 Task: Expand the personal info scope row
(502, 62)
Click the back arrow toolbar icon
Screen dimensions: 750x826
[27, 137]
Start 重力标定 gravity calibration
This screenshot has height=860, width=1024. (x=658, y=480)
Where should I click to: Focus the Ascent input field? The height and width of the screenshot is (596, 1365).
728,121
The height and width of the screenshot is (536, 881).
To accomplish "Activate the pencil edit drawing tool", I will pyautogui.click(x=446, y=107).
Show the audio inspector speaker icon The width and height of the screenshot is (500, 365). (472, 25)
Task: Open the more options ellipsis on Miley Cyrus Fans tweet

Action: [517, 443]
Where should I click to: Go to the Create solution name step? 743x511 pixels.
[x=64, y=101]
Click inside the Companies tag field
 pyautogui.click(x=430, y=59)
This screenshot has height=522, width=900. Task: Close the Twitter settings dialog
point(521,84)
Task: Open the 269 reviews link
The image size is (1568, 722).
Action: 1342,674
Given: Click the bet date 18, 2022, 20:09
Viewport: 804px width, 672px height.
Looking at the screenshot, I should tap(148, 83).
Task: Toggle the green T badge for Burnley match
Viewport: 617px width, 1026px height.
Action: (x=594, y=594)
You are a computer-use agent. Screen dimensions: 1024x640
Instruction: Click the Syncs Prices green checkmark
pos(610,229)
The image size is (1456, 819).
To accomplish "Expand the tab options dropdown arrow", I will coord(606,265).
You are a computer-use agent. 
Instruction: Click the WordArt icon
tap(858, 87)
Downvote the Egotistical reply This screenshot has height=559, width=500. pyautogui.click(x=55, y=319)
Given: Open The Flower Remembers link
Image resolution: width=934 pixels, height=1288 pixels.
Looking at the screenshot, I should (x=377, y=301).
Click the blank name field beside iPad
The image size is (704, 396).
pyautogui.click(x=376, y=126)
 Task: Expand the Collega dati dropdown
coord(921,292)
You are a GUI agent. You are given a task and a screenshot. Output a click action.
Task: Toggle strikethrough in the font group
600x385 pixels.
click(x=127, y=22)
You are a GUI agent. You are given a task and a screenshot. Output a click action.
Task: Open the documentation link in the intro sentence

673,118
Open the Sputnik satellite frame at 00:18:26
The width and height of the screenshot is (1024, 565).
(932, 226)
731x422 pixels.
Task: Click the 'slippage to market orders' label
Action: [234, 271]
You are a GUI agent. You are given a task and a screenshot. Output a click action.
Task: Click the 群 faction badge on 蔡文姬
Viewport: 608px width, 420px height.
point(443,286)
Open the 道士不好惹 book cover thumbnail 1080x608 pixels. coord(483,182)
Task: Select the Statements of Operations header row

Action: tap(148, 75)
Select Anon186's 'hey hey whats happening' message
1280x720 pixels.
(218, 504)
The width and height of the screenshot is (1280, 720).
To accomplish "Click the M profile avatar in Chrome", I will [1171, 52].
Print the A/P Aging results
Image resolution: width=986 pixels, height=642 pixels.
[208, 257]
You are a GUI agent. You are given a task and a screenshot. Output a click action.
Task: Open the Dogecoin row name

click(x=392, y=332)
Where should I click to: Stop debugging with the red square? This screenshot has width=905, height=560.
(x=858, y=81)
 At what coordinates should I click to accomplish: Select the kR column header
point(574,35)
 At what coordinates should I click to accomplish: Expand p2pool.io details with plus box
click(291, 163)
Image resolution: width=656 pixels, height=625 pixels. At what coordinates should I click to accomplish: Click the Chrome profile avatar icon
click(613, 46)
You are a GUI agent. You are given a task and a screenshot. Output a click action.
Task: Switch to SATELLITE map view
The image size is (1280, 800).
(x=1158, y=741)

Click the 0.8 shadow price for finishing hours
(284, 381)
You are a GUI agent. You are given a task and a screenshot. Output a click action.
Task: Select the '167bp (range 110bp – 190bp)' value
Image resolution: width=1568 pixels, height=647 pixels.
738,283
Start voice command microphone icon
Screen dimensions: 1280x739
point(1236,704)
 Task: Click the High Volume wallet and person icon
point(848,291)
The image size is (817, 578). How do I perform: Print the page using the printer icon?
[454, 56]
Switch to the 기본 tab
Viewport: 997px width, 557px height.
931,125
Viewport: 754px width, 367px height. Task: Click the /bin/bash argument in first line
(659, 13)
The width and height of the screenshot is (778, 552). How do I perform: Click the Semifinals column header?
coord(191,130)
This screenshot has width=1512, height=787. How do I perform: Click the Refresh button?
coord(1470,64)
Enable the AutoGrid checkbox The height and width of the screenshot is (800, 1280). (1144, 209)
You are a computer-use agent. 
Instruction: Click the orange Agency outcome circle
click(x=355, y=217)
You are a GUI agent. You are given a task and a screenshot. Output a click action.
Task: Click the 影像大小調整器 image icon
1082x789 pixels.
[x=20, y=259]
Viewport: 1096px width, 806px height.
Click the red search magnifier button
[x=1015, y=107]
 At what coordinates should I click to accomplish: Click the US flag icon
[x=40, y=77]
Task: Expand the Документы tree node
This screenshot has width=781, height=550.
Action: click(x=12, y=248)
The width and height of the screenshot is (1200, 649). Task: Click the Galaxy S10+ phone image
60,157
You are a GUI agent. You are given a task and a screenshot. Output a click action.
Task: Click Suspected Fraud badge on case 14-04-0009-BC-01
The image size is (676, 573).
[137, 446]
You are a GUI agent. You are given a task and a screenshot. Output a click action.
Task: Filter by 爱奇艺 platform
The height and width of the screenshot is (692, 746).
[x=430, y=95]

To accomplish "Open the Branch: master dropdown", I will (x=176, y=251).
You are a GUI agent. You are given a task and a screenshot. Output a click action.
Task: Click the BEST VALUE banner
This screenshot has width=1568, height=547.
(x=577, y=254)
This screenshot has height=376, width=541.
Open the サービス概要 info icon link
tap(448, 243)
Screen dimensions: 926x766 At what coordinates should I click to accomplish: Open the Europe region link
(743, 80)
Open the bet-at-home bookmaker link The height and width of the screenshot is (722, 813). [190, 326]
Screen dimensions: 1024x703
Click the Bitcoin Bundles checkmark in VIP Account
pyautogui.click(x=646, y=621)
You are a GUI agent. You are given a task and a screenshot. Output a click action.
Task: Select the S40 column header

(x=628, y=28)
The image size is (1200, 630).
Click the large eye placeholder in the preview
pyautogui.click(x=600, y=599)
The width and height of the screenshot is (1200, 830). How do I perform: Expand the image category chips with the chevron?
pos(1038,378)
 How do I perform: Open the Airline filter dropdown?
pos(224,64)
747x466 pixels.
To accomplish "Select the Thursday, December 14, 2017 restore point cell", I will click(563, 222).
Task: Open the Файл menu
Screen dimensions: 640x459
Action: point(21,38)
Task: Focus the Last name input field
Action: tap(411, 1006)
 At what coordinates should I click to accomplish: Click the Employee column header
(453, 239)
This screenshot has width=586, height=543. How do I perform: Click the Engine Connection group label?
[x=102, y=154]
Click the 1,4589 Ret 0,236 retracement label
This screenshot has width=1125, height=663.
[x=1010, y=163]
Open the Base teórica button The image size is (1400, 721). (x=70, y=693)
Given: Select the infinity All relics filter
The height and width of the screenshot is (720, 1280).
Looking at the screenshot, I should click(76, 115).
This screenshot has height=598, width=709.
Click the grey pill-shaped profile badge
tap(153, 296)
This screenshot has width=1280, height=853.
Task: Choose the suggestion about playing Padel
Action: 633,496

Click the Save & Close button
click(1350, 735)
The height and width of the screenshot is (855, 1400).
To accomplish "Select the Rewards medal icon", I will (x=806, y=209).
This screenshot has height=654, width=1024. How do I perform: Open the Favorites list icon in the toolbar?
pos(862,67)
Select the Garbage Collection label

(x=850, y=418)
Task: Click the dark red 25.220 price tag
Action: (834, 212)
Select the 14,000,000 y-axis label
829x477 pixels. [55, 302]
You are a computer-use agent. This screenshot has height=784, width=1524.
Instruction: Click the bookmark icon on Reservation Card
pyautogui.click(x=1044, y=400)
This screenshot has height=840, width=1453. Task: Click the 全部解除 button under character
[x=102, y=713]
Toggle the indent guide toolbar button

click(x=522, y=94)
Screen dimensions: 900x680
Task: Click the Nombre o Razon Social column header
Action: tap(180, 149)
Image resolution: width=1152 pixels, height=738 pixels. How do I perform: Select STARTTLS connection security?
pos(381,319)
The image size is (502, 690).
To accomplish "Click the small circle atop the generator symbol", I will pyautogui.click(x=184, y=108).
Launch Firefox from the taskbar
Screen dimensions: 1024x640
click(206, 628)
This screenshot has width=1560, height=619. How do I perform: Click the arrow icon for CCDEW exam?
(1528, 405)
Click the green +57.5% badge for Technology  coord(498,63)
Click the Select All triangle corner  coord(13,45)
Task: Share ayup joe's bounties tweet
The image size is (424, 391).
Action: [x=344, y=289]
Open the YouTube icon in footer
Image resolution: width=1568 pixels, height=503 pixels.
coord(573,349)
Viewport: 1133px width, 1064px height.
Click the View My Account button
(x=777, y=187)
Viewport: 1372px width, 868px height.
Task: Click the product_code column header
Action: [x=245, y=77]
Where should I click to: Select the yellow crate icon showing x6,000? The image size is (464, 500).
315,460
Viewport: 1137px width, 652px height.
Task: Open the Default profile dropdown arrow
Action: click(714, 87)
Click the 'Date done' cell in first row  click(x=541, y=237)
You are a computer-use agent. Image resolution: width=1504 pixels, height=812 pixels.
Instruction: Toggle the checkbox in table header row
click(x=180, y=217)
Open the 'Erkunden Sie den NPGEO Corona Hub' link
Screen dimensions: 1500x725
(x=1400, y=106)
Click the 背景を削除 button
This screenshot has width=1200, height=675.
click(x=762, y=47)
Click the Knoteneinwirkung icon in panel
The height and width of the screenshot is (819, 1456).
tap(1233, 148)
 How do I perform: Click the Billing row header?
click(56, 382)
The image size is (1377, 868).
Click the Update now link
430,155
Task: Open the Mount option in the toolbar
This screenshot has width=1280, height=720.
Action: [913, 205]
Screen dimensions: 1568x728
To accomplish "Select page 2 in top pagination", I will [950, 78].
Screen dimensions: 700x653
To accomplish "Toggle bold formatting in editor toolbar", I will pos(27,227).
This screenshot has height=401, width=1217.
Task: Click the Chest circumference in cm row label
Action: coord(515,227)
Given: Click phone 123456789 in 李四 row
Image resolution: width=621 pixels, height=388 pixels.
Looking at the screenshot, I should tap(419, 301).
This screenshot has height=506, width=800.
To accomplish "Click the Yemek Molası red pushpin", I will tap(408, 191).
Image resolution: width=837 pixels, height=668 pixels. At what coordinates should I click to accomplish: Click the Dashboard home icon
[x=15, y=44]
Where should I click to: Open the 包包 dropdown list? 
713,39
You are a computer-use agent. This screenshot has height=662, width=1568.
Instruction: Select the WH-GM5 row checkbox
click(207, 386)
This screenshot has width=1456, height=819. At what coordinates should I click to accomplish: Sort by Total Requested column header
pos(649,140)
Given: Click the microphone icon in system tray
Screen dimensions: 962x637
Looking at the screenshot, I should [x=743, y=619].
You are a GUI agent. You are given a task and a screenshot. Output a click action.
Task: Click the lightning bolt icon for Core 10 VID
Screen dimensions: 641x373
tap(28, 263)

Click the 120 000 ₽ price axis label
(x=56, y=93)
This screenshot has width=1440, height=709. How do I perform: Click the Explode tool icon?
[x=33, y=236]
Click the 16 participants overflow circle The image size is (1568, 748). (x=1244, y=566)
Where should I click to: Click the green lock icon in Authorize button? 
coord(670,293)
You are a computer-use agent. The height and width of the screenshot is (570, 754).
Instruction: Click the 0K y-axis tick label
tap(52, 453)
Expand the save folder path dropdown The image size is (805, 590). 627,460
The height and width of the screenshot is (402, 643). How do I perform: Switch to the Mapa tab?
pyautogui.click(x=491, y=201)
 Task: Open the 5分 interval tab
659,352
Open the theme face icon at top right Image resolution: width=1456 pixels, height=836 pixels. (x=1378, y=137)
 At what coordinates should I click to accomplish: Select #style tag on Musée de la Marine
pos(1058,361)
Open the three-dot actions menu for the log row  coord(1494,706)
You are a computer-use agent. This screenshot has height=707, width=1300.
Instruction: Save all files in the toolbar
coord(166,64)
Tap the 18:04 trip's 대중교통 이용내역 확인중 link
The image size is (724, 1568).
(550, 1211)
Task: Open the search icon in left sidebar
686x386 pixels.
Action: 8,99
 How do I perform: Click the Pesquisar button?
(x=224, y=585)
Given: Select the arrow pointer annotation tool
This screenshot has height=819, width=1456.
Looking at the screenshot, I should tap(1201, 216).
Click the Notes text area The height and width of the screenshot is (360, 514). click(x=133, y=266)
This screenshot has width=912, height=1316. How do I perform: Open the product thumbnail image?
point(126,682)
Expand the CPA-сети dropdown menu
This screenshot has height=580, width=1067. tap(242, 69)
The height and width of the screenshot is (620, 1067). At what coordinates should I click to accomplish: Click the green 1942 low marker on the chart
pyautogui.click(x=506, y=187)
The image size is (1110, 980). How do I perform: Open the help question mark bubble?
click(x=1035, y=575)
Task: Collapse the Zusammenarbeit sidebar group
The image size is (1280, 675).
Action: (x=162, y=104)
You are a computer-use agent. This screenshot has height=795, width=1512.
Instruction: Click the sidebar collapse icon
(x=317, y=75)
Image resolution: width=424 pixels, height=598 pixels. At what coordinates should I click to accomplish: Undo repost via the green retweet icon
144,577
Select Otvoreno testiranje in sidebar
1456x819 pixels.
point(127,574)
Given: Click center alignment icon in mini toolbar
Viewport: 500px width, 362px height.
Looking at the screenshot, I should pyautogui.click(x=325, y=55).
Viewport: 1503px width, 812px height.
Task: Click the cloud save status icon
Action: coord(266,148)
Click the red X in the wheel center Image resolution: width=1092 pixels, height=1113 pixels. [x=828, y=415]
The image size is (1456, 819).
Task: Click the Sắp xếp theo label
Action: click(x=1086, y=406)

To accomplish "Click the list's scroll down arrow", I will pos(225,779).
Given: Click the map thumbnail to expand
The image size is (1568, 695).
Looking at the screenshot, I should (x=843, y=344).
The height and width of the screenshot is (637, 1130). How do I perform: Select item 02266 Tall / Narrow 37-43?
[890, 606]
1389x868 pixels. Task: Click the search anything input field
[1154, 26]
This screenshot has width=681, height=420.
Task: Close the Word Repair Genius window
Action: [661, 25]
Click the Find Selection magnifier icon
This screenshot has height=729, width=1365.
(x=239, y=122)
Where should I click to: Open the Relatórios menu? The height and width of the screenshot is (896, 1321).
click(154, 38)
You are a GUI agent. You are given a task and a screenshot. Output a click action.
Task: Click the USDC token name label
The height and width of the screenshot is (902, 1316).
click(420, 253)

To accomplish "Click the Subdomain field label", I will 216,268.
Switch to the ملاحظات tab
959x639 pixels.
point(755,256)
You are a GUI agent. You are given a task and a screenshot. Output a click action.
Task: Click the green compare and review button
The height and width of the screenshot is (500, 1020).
# # # #
* [WHAT IS BEING ASKED]:
The expected result is every line from the material above that includes "microphone".

* [OUTPUT]:
Start voice command microphone icon
Given: Click the microphone icon in system tray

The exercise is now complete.